DATA TO PROCESS:
※ ※ ※

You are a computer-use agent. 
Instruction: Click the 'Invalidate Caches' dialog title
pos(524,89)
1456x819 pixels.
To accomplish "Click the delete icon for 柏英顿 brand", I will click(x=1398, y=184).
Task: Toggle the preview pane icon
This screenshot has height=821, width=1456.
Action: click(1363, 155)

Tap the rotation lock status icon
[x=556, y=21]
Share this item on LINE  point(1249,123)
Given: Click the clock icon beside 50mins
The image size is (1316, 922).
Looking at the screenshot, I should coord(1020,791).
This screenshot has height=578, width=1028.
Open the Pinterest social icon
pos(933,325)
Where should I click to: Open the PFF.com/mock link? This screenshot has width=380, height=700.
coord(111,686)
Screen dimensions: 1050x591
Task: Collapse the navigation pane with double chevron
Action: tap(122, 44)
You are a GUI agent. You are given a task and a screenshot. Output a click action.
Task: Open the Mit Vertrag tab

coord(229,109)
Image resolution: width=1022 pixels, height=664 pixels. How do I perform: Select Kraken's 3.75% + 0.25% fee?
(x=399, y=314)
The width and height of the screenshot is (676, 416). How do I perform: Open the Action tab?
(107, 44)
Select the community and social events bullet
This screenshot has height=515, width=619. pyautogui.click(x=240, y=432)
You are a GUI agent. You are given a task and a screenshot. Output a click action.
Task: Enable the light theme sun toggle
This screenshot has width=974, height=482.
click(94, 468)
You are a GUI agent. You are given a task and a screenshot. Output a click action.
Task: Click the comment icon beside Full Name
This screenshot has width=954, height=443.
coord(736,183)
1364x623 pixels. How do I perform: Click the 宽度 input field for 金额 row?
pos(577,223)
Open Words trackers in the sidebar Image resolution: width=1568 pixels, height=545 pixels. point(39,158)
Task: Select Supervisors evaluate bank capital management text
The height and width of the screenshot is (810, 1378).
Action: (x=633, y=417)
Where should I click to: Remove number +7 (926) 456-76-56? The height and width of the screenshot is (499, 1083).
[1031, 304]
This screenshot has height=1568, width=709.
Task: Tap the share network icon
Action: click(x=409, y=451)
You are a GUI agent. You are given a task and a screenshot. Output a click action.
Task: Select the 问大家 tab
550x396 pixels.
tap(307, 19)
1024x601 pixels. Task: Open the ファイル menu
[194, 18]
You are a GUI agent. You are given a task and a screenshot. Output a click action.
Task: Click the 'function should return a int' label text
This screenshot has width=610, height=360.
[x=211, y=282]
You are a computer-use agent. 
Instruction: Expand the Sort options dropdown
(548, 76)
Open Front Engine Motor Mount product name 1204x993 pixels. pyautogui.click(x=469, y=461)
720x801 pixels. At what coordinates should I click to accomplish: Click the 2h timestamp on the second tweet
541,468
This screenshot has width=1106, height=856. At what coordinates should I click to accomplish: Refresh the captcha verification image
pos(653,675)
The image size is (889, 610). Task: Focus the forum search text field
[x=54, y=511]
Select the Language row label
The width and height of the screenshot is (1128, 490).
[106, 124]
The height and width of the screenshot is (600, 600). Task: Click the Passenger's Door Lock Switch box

※ ※ ※

YOUR INSTRUCTIONS:
Reproduce all of the data above, exactly and without omission.

OUTPUT OF THE TASK:
You are a computer-use agent. 
Instruction: Click the 'Invalidate Caches' dialog title
pos(524,89)
1456x819 pixels.
To accomplish "Click the delete icon for 柏英顿 brand", I will click(x=1398, y=184).
Task: Toggle the preview pane icon
This screenshot has height=821, width=1456.
Action: click(1363, 155)

Tap the rotation lock status icon
[x=556, y=21]
Share this item on LINE  point(1249,123)
Given: Click the clock icon beside 50mins
The image size is (1316, 922).
Looking at the screenshot, I should coord(1020,791).
This screenshot has height=578, width=1028.
Open the Pinterest social icon
pos(933,325)
Where should I click to: Open the PFF.com/mock link? This screenshot has width=380, height=700.
coord(111,686)
Screen dimensions: 1050x591
Task: Collapse the navigation pane with double chevron
Action: tap(122, 44)
You are a GUI agent. You are given a task and a screenshot. Output a click action.
Task: Open the Mit Vertrag tab

coord(229,109)
Image resolution: width=1022 pixels, height=664 pixels. How do I perform: Select Kraken's 3.75% + 0.25% fee?
(x=399, y=314)
The width and height of the screenshot is (676, 416). How do I perform: Open the Action tab?
(107, 44)
Select the community and social events bullet
This screenshot has height=515, width=619. pyautogui.click(x=240, y=432)
You are a GUI agent. You are given a task and a screenshot. Output a click action.
Task: Enable the light theme sun toggle
This screenshot has width=974, height=482.
click(94, 468)
You are a GUI agent. You are given a task and a screenshot. Output a click action.
Task: Click the comment icon beside Full Name
This screenshot has width=954, height=443.
coord(736,183)
1364x623 pixels. How do I perform: Click the 宽度 input field for 金额 row?
pos(577,223)
Open Words trackers in the sidebar Image resolution: width=1568 pixels, height=545 pixels. point(39,158)
Task: Select Supervisors evaluate bank capital management text
The height and width of the screenshot is (810, 1378).
Action: (x=633, y=417)
Where should I click to: Remove number +7 (926) 456-76-56? The height and width of the screenshot is (499, 1083).
[1031, 304]
This screenshot has height=1568, width=709.
Task: Tap the share network icon
Action: click(x=409, y=451)
You are a GUI agent. You are given a task and a screenshot. Output a click action.
Task: Select the 问大家 tab
550x396 pixels.
tap(307, 19)
1024x601 pixels. Task: Open the ファイル menu
[194, 18]
You are a GUI agent. You are given a task and a screenshot. Output a click action.
Task: Click the 'function should return a int' label text
This screenshot has width=610, height=360.
[x=211, y=282]
You are a computer-use agent. 
Instruction: Expand the Sort options dropdown
(548, 76)
Open Front Engine Motor Mount product name 1204x993 pixels. pyautogui.click(x=469, y=461)
720x801 pixels. At what coordinates should I click to accomplish: Click the 2h timestamp on the second tweet
541,468
This screenshot has width=1106, height=856. At what coordinates should I click to accomplish: Refresh the captcha verification image
pos(653,675)
The image size is (889, 610). Task: Focus the forum search text field
[x=54, y=511]
Select the Language row label
The width and height of the screenshot is (1128, 490).
[106, 124]
The height and width of the screenshot is (600, 600). Task: Click the Passenger's Door Lock Switch box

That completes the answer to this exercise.